Sementara itu, tim regu tembak dari Satuan Brigade Mobil (Brimob) Polda Jawa Tengah siap melaksanakan eksekusi terhadap 10 terpidana mati di Nusakambangan, Cilacap, Jawa Tengah. Berdasarkan informasi yang dihimpun dari sumber KORAN SINDO, senjata untuk mengeksekusi nantinya berjenis SS1 (senapan serbu).

Ini merupakan senjata api laras panjang buatan PT Pindad. ”Itu senjata kaliber 5,56 mm. Kaliber seperti itu seperti TNI juga, dulu ada yang jenis itu, namanya FNC (Fabrique Nationale Carabine ) buatan luar negeri. Tapi sekarang yang dipakai SS1,” ungkap sumber KORAN SINDO yang enggan disebut identitasnya, kemarin.

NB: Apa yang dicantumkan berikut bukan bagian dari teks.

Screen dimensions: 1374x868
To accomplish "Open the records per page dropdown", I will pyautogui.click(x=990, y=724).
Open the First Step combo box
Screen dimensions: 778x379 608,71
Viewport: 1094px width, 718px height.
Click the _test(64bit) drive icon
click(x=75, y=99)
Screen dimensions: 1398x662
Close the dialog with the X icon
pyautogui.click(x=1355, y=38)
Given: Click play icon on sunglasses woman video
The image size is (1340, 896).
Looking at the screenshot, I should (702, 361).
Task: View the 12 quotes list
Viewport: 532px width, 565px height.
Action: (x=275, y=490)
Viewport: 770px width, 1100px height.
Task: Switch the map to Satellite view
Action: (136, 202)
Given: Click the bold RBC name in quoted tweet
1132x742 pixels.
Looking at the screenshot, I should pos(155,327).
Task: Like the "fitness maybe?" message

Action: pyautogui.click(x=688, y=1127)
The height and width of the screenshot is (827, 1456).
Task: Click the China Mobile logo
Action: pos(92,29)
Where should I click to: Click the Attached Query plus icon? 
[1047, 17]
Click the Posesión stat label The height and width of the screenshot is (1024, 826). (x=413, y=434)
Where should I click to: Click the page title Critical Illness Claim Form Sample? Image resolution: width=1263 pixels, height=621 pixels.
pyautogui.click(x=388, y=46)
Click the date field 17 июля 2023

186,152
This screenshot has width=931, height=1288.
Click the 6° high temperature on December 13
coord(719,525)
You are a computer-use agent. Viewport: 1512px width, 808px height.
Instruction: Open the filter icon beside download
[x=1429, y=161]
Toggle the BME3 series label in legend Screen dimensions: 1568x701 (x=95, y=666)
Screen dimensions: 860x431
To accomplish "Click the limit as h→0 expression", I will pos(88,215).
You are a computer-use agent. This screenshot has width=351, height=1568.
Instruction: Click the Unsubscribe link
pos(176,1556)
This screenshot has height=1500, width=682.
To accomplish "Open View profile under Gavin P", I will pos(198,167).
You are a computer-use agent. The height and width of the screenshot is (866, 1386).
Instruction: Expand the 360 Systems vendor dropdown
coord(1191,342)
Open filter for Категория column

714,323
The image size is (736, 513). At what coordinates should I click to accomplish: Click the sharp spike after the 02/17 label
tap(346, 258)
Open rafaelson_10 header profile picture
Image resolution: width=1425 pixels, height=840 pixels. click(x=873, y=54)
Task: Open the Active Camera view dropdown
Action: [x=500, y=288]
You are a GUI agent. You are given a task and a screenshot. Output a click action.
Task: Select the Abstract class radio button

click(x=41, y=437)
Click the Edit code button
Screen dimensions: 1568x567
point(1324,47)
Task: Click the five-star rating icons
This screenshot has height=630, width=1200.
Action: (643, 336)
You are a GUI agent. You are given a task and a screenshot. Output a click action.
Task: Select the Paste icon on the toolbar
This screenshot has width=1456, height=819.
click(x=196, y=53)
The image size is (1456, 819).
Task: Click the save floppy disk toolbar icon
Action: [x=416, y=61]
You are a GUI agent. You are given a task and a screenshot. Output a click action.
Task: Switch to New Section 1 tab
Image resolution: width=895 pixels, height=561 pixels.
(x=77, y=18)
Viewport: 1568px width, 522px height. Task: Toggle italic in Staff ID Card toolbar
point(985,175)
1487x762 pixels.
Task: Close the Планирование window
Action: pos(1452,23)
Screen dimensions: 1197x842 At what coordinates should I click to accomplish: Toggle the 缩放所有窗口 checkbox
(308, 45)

Sumber itu menyebut, SS1 dipakai oleh 12 penembak brigadir eksekutor. Sementara 1 komandan regu penembak, menggunakan senjata api genggam laras pendek. ”Komandannya itu memakai Glock,” lanjut dia. Untuk penembakan, dari 12 SS1 itu hanya ada tiga yang berpeluru tajam.

Sisanya, yakni sembilan, merupakan peluru hampa. Itu akan ditembakkan dengan aba-aba dari komandan pelaksana dan jaksa eksekutor. Sasarannya adalah jantung. Tanda di jantung itu ditandai oleh dokter, diberikan pada para terpidana mati yang semuanya memakai baju putih. Dokter yang mengawal itu dari kepolisian, Bidang Kedokteran Kesehatan (Dokkes) Polda Jawa Tengah.

Jika setelah dilakukan penembakan, ternyata terpidana masih hidup, dan dikuatkan keterangan dokter yang ikut, maka komandan regu tembak melakukan penembakan terakhir dengan senjata genggamnya. Hal ini juga sesuai dengan UU 2/PNPS/1964 dan Peraturan Kapolri No 12/2010.

Penembakan pengakhir dilakukan dengan menembak terpidana di atas telinga alias tembak di kepala. Proses eksekusi memang dilakukan dengan cara ditembak sampai mati, sesuai dengan aturan yang berlaku. Informasi yang dihimpun tentang tiga peluru tajam itu, KORAN SINDO sempat melihat foto jenazah Tran Thi Bich Hanh,terpidana mati asal Vietnam yang dieksekusi Januari lalu.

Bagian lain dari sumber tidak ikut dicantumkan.